10. This means our function is continuous everywhere else! It's continuous for all numbers except those two troublemakers, -2 and 1.

Alternative answer

Answer:
$$x \neq -2, x \neq 1$$
or
$$(-\infty, -2) \cup (-2, 1) \cup (1, \infty)$$

Explain
This is a question about where fractions are "okay" or "continuous." Fractions like this are continuous everywhere except when their bottom part (the denominator) becomes zero, because you can't divide by zero! . The solving step is:

1. First, I looked at our function, which is $f(x)=\frac{2 x+1}{x^{2}+x-2}$. It's a fraction!
2. I know that fractions can get into trouble (or become "discontinuous") if their bottom part is zero.
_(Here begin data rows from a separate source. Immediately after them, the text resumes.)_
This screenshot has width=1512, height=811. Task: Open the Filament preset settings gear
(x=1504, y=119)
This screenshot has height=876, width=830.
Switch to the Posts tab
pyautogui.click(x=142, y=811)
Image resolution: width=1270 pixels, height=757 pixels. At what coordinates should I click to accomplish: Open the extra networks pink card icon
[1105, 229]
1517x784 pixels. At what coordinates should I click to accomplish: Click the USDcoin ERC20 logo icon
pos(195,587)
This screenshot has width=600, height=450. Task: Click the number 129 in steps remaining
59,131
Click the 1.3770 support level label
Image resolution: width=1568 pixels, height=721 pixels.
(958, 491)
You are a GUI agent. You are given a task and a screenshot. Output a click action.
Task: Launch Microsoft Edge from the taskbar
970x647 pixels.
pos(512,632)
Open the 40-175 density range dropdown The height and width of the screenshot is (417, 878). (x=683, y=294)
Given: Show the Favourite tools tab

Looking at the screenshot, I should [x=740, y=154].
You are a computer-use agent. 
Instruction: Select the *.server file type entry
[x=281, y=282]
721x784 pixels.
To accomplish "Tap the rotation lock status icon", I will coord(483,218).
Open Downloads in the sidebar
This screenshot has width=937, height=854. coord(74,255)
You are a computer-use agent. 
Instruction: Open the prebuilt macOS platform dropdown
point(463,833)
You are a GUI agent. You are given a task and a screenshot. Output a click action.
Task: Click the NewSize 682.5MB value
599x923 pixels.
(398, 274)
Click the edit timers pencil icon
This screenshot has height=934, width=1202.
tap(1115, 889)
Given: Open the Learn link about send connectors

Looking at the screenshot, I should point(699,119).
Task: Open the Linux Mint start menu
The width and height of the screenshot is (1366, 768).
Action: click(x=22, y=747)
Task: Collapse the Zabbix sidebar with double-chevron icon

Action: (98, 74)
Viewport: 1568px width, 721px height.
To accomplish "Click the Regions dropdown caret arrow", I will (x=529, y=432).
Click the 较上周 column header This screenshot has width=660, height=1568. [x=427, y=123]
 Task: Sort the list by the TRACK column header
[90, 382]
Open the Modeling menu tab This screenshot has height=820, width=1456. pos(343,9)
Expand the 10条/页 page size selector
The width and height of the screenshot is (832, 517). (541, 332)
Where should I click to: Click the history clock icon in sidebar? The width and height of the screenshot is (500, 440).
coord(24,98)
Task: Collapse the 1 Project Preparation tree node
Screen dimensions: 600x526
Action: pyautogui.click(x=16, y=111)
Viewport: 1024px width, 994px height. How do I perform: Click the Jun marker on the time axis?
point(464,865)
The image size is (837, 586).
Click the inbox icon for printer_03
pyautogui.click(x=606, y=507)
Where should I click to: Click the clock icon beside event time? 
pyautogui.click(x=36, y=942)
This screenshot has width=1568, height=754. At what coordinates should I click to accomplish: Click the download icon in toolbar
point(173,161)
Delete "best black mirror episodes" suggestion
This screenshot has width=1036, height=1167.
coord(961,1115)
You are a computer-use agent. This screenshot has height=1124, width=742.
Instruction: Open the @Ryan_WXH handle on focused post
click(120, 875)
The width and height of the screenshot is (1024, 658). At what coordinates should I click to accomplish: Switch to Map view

So, my main goal was to find out what values of $x$ would make the bottom part, $x^{2}+x-2$, equal to zero.
3. I set the bottom part equal to zero: $x^{2}+x-2 = 0$.
4. To solve this, I tried to break it into two simpler multiplication problems. I needed two numbers that multiply to -2 and add up to 1. After a little thought, I figured out those numbers are +2 and -1.
5. So, I could rewrite the equation as $(x+2)(x-1) = 0$.
6. This means that for the whole thing to be zero, either $(x+2)$ has to be zero or $(x-1)$ has to be zero.
* If $x+2=0$, then $x$ must be -2.
* If $x-1=0$, then $x$ must be 1.
7. These two numbers, -2 and 1, are the "problem spots" where our function would "break" because the bottom part would be zero.
8. So, the function is super happy and continuous everywhere else! That means for all values of $x$ except -2 and 1.